[Required task]
Copy the lines below verbatim, beginning with the line that contains "Task: Click the green PACKAGE badge" and ending after the line that contains "point(408,131)".

Word and element location records
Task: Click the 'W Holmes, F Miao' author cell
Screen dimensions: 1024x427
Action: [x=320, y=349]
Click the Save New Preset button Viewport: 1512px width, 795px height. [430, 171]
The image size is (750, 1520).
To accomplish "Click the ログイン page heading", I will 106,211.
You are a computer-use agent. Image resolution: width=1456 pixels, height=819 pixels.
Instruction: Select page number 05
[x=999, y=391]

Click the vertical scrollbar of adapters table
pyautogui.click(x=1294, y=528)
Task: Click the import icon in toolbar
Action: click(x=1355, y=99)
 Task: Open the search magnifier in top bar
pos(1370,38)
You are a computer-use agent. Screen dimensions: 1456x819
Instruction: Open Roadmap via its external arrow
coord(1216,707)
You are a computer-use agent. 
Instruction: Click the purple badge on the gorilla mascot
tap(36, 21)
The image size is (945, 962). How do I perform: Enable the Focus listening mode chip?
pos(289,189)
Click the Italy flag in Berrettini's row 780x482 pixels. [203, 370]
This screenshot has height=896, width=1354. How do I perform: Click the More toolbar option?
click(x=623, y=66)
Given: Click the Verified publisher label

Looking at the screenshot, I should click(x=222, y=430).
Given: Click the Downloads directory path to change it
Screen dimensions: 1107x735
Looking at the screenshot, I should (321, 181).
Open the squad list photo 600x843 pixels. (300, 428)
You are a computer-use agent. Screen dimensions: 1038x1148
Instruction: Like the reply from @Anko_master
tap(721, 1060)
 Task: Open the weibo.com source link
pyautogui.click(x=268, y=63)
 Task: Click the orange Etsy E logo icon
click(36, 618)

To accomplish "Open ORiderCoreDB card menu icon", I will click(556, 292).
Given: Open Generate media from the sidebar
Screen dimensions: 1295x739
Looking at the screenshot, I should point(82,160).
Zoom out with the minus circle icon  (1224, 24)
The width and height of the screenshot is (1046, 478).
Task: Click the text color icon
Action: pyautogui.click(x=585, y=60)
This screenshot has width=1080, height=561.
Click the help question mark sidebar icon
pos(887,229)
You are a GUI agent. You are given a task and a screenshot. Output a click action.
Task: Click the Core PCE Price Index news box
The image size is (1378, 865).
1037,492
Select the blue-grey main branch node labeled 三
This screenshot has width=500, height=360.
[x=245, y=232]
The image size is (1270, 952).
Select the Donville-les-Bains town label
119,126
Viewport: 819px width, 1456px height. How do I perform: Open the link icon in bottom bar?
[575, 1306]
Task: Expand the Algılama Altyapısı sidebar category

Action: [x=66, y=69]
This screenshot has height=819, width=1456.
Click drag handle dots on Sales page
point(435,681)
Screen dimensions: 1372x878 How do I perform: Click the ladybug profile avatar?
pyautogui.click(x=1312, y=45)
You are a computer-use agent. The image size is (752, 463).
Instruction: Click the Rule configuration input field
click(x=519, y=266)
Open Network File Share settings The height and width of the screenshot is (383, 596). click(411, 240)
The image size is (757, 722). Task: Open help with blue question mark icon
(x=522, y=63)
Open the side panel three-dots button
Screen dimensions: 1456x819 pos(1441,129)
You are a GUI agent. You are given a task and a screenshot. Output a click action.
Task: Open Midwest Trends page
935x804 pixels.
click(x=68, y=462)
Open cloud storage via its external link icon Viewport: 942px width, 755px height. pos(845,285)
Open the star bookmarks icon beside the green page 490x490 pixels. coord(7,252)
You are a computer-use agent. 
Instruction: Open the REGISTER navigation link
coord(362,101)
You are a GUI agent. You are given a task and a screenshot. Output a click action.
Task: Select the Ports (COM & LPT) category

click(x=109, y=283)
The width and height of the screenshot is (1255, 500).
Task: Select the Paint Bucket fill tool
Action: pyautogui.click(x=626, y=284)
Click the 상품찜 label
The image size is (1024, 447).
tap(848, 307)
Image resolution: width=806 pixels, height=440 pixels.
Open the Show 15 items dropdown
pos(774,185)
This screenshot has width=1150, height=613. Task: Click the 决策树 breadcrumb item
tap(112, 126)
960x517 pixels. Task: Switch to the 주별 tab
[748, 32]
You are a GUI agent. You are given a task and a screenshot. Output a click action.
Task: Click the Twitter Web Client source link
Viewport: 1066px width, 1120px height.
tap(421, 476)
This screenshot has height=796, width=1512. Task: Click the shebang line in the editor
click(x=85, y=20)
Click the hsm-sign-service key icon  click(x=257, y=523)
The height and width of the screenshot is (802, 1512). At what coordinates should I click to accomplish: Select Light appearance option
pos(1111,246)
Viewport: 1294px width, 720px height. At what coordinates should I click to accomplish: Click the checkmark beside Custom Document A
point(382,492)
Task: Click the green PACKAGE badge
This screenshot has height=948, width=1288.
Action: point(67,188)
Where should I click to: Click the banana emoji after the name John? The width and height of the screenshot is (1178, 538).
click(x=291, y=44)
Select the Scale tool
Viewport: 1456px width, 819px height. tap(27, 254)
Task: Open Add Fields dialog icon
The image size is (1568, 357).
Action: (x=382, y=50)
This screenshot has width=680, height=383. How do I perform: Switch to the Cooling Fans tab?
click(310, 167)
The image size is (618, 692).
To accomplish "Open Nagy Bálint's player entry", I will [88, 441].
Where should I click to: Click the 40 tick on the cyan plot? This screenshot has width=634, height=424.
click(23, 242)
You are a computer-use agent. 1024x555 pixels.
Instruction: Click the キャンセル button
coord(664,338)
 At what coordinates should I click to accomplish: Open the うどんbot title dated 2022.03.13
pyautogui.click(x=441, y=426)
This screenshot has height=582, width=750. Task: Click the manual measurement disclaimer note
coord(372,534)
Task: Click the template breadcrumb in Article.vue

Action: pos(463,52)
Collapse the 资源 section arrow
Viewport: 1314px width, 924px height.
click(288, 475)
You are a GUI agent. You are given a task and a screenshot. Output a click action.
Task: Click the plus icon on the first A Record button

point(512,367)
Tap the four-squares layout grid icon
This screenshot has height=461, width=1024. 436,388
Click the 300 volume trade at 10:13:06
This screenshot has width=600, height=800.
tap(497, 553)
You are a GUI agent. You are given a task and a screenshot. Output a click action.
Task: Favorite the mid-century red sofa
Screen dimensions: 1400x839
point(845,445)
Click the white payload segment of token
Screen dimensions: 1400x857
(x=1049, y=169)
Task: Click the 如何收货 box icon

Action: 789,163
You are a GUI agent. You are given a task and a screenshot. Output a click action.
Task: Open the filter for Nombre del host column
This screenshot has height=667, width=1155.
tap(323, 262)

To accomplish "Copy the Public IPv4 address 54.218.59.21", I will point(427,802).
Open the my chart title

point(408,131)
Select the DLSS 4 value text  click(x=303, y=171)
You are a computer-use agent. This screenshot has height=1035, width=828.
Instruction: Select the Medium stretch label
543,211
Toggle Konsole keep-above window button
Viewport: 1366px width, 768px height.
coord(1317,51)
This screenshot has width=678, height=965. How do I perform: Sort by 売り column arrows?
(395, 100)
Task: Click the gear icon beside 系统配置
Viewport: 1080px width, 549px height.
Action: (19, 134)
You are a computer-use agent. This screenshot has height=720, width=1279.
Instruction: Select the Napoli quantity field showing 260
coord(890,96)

[Output of the task]
Task: Click the green PACKAGE badge
This screenshot has height=948, width=1288.
Action: point(67,188)
Where should I click to: Click the banana emoji after the name John? The width and height of the screenshot is (1178, 538).
click(x=291, y=44)
Select the Scale tool
Viewport: 1456px width, 819px height. tap(27, 254)
Task: Open Add Fields dialog icon
The image size is (1568, 357).
Action: (x=382, y=50)
This screenshot has width=680, height=383. How do I perform: Switch to the Cooling Fans tab?
click(310, 167)
The image size is (618, 692).
To accomplish "Open Nagy Bálint's player entry", I will [88, 441].
Where should I click to: Click the 40 tick on the cyan plot? This screenshot has width=634, height=424.
click(23, 242)
You are a computer-use agent. 1024x555 pixels.
Instruction: Click the キャンセル button
coord(664,338)
 At what coordinates should I click to accomplish: Open the うどんbot title dated 2022.03.13
pyautogui.click(x=441, y=426)
This screenshot has height=582, width=750. Task: Click the manual measurement disclaimer note
coord(372,534)
Task: Click the template breadcrumb in Article.vue

Action: pos(463,52)
Collapse the 资源 section arrow
Viewport: 1314px width, 924px height.
click(288, 475)
You are a GUI agent. You are given a task and a screenshot. Output a click action.
Task: Click the plus icon on the first A Record button

point(512,367)
Tap the four-squares layout grid icon
This screenshot has height=461, width=1024. 436,388
Click the 300 volume trade at 10:13:06
This screenshot has width=600, height=800.
tap(497, 553)
You are a GUI agent. You are given a task and a screenshot. Output a click action.
Task: Favorite the mid-century red sofa
Screen dimensions: 1400x839
point(845,445)
Click the white payload segment of token
Screen dimensions: 1400x857
(x=1049, y=169)
Task: Click the 如何收货 box icon

Action: 789,163
You are a GUI agent. You are given a task and a screenshot. Output a click action.
Task: Open the filter for Nombre del host column
This screenshot has height=667, width=1155.
tap(323, 262)

To accomplish "Copy the Public IPv4 address 54.218.59.21", I will point(427,802).
Open the my chart title

point(408,131)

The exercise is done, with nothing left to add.